He leaned closer, his hard grin showing all his teeth. His hand stayed in its place at Edward's neck. His eyes traveled over Edward's face, locking at last upon his eyes. He sniffed again, a deep, slow breath, and the grin turned beatific.

"You have a Handmaiden."

Edward kept his sigh in check by stint of long experience dealing with the irascible and irrational prince. "I do."

Cillian clapped his hands. "Oh, that's rich indeed, my good man! What is her name?"

"Stillness." Edward forced his voice to remain as neutral as his expression, though the prince's reaction made him want to cringe.

"Stillness." Cillian breathed it out, eyes looking upward as he seemed to ponder that. He looked back at Edward. "She is well trained, Stillness. You are clearly closer to solace already."

"Cilly," whined Persis from his sprawled position on the chair by the fireplace, "the bowl's gone out."

Cillian's shrewd gaze narrowed as he looked at Persis. Edward recognized that look, and if Persis knew what was wise, he'd not repeat the tone of voice he'd just used. Persis, however, didn't seem too wise.

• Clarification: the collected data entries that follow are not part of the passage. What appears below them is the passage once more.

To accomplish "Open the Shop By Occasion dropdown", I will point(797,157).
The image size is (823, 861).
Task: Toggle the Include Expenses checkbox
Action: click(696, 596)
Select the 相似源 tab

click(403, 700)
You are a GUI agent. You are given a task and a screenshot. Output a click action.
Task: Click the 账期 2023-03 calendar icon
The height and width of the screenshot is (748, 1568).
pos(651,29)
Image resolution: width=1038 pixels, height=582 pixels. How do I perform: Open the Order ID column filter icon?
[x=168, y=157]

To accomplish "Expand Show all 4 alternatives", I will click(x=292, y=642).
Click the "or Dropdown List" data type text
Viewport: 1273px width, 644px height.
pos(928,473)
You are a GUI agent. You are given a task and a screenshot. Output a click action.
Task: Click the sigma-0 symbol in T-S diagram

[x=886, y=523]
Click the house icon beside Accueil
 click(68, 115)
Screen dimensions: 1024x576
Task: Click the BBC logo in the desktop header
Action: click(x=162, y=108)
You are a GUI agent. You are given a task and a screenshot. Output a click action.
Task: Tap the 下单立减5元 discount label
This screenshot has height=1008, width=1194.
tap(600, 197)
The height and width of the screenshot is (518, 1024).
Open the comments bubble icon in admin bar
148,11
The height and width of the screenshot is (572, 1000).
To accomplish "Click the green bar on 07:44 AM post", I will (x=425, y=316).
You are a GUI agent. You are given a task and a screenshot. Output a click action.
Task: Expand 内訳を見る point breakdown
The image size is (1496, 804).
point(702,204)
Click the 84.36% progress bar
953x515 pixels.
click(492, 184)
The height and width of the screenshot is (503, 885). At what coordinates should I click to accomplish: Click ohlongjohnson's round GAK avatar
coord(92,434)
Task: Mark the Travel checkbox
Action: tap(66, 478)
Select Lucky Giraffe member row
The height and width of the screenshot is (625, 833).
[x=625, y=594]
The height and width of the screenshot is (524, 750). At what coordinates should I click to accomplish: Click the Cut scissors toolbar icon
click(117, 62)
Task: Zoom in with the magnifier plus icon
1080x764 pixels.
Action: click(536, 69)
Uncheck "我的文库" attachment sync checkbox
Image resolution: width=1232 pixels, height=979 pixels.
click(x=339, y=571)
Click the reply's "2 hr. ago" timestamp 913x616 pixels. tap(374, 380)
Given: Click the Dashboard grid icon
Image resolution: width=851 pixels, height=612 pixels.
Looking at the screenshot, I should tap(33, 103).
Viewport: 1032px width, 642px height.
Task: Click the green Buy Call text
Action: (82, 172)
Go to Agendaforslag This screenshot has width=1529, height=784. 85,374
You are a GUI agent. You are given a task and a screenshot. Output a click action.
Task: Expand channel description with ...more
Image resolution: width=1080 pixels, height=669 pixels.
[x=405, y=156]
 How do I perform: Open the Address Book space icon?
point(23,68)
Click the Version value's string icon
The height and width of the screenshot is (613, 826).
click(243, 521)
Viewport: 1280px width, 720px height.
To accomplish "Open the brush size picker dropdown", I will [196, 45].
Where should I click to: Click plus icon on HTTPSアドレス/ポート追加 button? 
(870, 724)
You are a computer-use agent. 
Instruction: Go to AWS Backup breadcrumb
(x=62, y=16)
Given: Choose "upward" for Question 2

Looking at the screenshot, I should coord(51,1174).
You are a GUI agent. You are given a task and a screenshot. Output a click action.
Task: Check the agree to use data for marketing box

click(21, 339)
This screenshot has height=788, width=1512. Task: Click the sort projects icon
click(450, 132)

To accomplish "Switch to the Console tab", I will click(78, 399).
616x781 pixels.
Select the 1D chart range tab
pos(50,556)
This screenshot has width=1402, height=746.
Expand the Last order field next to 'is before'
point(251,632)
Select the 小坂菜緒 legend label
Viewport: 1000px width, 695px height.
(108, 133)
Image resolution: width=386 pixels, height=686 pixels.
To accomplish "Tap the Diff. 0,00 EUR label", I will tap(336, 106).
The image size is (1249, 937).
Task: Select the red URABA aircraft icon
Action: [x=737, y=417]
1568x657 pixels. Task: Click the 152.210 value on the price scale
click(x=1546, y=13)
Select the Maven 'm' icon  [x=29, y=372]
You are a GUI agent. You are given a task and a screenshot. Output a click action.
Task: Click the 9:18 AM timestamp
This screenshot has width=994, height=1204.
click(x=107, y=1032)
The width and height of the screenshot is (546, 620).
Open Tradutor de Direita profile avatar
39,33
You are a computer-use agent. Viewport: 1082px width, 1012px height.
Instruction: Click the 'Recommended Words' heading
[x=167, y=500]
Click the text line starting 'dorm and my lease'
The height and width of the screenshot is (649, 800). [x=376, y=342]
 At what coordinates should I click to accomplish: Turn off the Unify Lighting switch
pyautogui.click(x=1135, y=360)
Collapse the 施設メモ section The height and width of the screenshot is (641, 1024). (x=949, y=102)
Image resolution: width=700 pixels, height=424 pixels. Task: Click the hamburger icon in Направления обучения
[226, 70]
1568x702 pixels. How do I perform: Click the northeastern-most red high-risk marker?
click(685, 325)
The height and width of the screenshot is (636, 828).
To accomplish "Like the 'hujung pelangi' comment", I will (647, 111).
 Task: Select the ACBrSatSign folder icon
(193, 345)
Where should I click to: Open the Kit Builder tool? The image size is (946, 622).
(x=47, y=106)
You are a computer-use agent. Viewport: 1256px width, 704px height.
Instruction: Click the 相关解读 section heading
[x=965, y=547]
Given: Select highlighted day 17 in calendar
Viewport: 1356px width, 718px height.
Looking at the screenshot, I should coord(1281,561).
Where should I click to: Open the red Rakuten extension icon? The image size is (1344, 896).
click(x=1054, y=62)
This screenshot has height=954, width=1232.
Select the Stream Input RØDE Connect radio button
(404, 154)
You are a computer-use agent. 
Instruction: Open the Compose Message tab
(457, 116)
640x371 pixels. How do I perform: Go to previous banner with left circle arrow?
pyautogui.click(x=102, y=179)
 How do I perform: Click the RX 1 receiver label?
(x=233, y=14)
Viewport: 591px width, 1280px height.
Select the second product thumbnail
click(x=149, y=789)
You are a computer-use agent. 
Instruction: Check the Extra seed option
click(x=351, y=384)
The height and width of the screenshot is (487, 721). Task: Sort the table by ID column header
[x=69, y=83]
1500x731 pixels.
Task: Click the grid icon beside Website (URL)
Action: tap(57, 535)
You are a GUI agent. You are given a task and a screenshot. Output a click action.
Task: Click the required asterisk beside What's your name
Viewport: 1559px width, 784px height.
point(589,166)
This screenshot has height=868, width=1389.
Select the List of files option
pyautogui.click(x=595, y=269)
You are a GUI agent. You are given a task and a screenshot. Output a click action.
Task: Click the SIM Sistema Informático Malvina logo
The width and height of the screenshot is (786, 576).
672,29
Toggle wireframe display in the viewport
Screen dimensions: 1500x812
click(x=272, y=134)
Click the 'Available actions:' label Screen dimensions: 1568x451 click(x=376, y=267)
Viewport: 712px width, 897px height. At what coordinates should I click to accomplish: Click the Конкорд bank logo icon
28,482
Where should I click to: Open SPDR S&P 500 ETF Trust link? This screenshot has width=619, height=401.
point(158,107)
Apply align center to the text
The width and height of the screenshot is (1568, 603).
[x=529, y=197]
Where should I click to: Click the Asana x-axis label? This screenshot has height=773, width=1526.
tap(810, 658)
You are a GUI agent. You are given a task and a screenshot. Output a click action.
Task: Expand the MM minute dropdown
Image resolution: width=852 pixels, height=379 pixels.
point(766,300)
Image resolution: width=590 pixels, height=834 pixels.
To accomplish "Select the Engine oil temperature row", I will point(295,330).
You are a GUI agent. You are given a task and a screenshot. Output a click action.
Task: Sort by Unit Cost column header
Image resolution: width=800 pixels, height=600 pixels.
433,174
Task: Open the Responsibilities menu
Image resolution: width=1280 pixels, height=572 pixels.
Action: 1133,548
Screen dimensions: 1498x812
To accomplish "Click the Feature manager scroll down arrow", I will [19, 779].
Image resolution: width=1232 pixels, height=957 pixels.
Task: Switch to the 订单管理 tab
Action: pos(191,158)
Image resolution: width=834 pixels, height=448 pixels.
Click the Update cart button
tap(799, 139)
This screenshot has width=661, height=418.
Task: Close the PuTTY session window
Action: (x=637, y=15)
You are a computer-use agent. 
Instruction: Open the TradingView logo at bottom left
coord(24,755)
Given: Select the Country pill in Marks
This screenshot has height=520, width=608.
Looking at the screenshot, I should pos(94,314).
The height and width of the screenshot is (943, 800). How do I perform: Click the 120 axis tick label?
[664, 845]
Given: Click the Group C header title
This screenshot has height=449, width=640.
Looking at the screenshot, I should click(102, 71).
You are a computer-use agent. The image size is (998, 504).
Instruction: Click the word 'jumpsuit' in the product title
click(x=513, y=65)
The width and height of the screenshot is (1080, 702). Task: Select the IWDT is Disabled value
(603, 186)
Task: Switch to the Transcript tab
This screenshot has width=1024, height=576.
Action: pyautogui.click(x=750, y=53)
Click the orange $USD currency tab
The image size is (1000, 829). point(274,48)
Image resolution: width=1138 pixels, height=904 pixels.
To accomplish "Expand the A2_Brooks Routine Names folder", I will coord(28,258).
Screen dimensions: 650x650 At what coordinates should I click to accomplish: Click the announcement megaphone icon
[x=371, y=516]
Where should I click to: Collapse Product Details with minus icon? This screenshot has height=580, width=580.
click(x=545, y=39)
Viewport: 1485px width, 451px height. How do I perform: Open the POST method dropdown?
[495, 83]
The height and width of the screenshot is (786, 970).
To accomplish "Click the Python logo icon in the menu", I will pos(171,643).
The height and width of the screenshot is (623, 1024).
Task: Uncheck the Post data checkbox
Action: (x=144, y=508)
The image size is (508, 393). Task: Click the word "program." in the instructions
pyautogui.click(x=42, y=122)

Cillian looked back at Edward. "My boy seems to think I'm responsible for keeping his bowl lit."

"Cilly," Persis whined again, languid fingers lifting the bowl for all to see. "It's not smo-o-o-oking."

Edward reached a hand to grasp Cillian's sleeve! "My lord." Cillian looked at the hand holding him, and for the briefest instant his lip curled. The green eyes blazed. Then, quickly as that, he smiled again and extricated his sleeve from Edward's grasp.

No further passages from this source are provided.